• _Request_:
Please repeat the lines of the material below word for word, starting at the line that contains "Locate an element" and ending at the line that contains "center [1902, 888].".

• _Source data_:
*** Begin section ***

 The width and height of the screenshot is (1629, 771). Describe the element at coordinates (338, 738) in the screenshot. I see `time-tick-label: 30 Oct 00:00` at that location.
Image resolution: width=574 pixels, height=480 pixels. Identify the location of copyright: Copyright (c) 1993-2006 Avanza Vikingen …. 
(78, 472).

*** End section ***
*** Begin section ***

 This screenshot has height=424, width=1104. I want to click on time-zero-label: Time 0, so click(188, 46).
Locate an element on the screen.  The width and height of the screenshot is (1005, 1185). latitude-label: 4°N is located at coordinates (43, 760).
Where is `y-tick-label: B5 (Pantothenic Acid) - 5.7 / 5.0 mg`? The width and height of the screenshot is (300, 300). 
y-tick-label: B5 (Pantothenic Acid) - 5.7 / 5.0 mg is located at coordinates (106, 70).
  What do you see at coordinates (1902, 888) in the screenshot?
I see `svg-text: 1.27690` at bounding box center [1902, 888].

*** End section ***
*** Begin section ***

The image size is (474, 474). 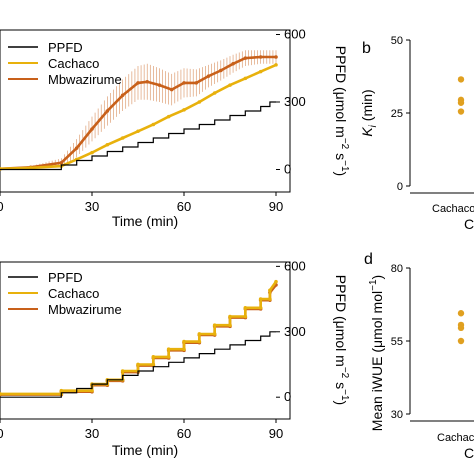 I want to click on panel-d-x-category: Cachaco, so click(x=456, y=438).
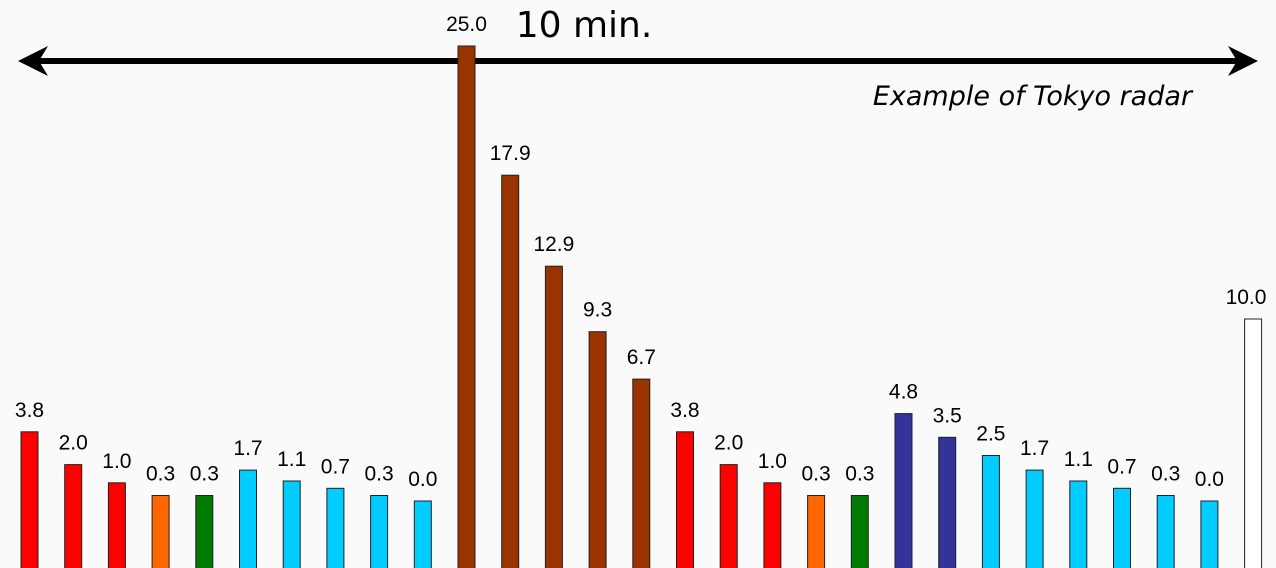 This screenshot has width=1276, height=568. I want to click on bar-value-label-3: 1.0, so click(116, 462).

*** End section ***

• _Response to the task_:
Locate an element on the screen.  The width and height of the screenshot is (1005, 1185). latitude-label: 4°N is located at coordinates (43, 760).
Where is `y-tick-label: B5 (Pantothenic Acid) - 5.7 / 5.0 mg`? The width and height of the screenshot is (300, 300). 
y-tick-label: B5 (Pantothenic Acid) - 5.7 / 5.0 mg is located at coordinates (106, 70).
  What do you see at coordinates (1902, 888) in the screenshot?
I see `svg-text: 1.27690` at bounding box center [1902, 888].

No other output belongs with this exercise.